• _REQUIREMENT_: Could you print every record below exactly as it appears?

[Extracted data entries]
□ □ □

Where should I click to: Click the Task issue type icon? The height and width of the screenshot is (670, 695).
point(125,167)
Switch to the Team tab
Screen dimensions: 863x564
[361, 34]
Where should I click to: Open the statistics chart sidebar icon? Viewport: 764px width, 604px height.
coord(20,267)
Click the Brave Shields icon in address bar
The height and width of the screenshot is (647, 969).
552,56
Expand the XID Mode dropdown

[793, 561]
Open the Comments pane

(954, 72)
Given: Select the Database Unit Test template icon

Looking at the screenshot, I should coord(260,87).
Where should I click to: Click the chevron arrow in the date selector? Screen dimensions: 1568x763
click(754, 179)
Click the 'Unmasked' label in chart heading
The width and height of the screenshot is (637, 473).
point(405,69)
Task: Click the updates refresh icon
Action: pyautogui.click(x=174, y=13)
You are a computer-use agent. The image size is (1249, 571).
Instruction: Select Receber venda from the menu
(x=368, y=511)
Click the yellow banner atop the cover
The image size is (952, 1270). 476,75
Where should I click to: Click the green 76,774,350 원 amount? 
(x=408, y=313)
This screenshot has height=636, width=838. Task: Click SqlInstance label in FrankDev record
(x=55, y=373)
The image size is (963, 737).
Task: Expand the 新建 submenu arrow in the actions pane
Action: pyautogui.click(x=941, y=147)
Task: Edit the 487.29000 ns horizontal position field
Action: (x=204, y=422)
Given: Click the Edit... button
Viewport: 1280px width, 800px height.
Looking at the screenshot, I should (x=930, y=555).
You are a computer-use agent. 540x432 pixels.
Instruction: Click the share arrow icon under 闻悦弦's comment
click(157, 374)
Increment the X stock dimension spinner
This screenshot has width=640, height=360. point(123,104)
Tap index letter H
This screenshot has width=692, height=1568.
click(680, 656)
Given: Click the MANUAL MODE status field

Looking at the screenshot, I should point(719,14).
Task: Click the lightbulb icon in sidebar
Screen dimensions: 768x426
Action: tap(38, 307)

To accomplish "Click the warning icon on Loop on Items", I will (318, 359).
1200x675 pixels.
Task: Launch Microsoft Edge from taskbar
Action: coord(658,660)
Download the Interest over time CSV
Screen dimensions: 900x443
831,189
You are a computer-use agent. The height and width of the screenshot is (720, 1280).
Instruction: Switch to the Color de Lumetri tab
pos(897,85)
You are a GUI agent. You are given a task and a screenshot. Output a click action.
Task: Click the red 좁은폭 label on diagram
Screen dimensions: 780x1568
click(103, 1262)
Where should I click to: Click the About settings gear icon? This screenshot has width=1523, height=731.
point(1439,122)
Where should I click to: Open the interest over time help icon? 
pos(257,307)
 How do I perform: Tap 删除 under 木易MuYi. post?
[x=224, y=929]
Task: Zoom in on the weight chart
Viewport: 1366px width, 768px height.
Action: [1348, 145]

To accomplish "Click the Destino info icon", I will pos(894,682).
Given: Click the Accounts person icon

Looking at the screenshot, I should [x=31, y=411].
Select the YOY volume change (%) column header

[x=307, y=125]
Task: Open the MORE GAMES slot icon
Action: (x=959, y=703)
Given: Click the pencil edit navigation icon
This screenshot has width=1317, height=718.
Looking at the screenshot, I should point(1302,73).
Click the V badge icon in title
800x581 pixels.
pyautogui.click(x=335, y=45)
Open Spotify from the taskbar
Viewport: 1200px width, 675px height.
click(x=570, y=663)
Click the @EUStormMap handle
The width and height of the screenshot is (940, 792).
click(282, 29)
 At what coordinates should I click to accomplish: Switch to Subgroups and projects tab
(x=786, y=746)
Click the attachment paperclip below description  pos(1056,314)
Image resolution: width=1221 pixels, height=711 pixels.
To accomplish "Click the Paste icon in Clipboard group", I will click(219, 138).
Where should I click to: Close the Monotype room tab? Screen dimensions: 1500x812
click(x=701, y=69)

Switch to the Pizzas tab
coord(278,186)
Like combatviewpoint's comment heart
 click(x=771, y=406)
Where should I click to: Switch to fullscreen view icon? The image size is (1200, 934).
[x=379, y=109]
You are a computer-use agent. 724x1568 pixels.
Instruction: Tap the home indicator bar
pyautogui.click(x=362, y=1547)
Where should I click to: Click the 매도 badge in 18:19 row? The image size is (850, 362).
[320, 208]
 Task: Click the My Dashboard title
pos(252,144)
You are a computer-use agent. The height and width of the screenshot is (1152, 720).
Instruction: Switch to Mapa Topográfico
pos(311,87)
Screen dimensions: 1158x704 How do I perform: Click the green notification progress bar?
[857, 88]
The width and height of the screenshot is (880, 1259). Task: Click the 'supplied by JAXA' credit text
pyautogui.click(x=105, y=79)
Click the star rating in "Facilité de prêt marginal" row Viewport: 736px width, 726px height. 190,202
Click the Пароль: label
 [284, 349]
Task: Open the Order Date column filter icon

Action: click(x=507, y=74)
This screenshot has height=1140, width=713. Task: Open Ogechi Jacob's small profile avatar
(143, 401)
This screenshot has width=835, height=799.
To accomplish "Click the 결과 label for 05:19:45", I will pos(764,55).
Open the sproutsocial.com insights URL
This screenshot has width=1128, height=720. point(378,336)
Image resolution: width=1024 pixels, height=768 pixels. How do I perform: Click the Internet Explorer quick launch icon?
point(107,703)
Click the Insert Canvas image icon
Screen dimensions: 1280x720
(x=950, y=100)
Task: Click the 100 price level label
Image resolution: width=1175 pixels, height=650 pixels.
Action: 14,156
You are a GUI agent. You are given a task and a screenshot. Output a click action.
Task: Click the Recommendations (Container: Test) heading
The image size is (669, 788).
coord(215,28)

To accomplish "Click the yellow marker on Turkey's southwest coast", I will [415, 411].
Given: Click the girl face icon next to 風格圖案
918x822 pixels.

□ □ □

• _RESPONSE_:
Where should I click to: Click the Task issue type icon? The height and width of the screenshot is (670, 695).
point(125,167)
Switch to the Team tab
Screen dimensions: 863x564
[361, 34]
Where should I click to: Open the statistics chart sidebar icon? Viewport: 764px width, 604px height.
coord(20,267)
Click the Brave Shields icon in address bar
The height and width of the screenshot is (647, 969).
552,56
Expand the XID Mode dropdown

[793, 561]
Open the Comments pane

(954, 72)
Given: Select the Database Unit Test template icon

Looking at the screenshot, I should coord(260,87).
Where should I click to: Click the chevron arrow in the date selector? Screen dimensions: 1568x763
click(754, 179)
Click the 'Unmasked' label in chart heading
The width and height of the screenshot is (637, 473).
point(405,69)
Task: Click the updates refresh icon
Action: pyautogui.click(x=174, y=13)
You are a computer-use agent. The image size is (1249, 571).
Instruction: Select Receber venda from the menu
(x=368, y=511)
Click the yellow banner atop the cover
The image size is (952, 1270). 476,75
Where should I click to: Click the green 76,774,350 원 amount? 
(x=408, y=313)
This screenshot has height=636, width=838. Task: Click SqlInstance label in FrankDev record
(x=55, y=373)
The image size is (963, 737).
Task: Expand the 新建 submenu arrow in the actions pane
Action: pyautogui.click(x=941, y=147)
Task: Edit the 487.29000 ns horizontal position field
Action: (x=204, y=422)
Given: Click the Edit... button
Viewport: 1280px width, 800px height.
Looking at the screenshot, I should (x=930, y=555).
You are a computer-use agent. 540x432 pixels.
Instruction: Click the share arrow icon under 闻悦弦's comment
click(157, 374)
Increment the X stock dimension spinner
This screenshot has width=640, height=360. point(123,104)
Tap index letter H
This screenshot has width=692, height=1568.
click(680, 656)
Given: Click the MANUAL MODE status field

Looking at the screenshot, I should point(719,14).
Task: Click the lightbulb icon in sidebar
Screen dimensions: 768x426
Action: tap(38, 307)

To accomplish "Click the warning icon on Loop on Items", I will (318, 359).
1200x675 pixels.
Task: Launch Microsoft Edge from taskbar
Action: coord(658,660)
Download the Interest over time CSV
Screen dimensions: 900x443
831,189
You are a computer-use agent. The height and width of the screenshot is (720, 1280).
Instruction: Switch to the Color de Lumetri tab
pos(897,85)
You are a GUI agent. You are given a task and a screenshot. Output a click action.
Task: Click the red 좁은폭 label on diagram
Screen dimensions: 780x1568
click(103, 1262)
Where should I click to: Click the About settings gear icon? This screenshot has width=1523, height=731.
point(1439,122)
Where should I click to: Open the interest over time help icon? 
pos(257,307)
 How do I perform: Tap 删除 under 木易MuYi. post?
[x=224, y=929]
Task: Zoom in on the weight chart
Viewport: 1366px width, 768px height.
Action: [1348, 145]

To accomplish "Click the Destino info icon", I will pos(894,682).
Given: Click the Accounts person icon

Looking at the screenshot, I should [x=31, y=411].
Select the YOY volume change (%) column header

[x=307, y=125]
Task: Open the MORE GAMES slot icon
Action: (x=959, y=703)
Given: Click the pencil edit navigation icon
This screenshot has width=1317, height=718.
Looking at the screenshot, I should point(1302,73).
Click the V badge icon in title
800x581 pixels.
pyautogui.click(x=335, y=45)
Open Spotify from the taskbar
Viewport: 1200px width, 675px height.
click(x=570, y=663)
Click the @EUStormMap handle
The width and height of the screenshot is (940, 792).
click(282, 29)
 At what coordinates should I click to accomplish: Switch to Subgroups and projects tab
(x=786, y=746)
Click the attachment paperclip below description  pos(1056,314)
Image resolution: width=1221 pixels, height=711 pixels.
To accomplish "Click the Paste icon in Clipboard group", I will click(219, 138).
Where should I click to: Close the Monotype room tab? Screen dimensions: 1500x812
click(x=701, y=69)

Switch to the Pizzas tab
coord(278,186)
Like combatviewpoint's comment heart
 click(x=771, y=406)
Where should I click to: Switch to fullscreen view icon? The image size is (1200, 934).
[x=379, y=109]
You are a computer-use agent. 724x1568 pixels.
Instruction: Tap the home indicator bar
pyautogui.click(x=362, y=1547)
Where should I click to: Click the 매도 badge in 18:19 row? The image size is (850, 362).
[320, 208]
 Task: Click the My Dashboard title
pos(252,144)
You are a computer-use agent. The height and width of the screenshot is (1152, 720).
Instruction: Switch to Mapa Topográfico
pos(311,87)
Screen dimensions: 1158x704 How do I perform: Click the green notification progress bar?
[857, 88]
The width and height of the screenshot is (880, 1259). Task: Click the 'supplied by JAXA' credit text
pyautogui.click(x=105, y=79)
Click the star rating in "Facilité de prêt marginal" row Viewport: 736px width, 726px height. 190,202
Click the Пароль: label
 [284, 349]
Task: Open the Order Date column filter icon

Action: click(x=507, y=74)
This screenshot has height=1140, width=713. Task: Open Ogechi Jacob's small profile avatar
(143, 401)
This screenshot has width=835, height=799.
To accomplish "Click the 결과 label for 05:19:45", I will pos(764,55).
Open the sproutsocial.com insights URL
This screenshot has width=1128, height=720. point(378,336)
Image resolution: width=1024 pixels, height=768 pixels. How do I perform: Click the Internet Explorer quick launch icon?
point(107,703)
Click the Insert Canvas image icon
Screen dimensions: 1280x720
(x=950, y=100)
Task: Click the 100 price level label
Image resolution: width=1175 pixels, height=650 pixels.
Action: 14,156
You are a GUI agent. You are given a task and a screenshot. Output a click action.
Task: Click the Recommendations (Container: Test) heading
The image size is (669, 788).
coord(215,28)

To accomplish "Click the yellow marker on Turkey's southwest coast", I will [415, 411].
Given: Click the girl face icon next to 風格圖案
918x822 pixels.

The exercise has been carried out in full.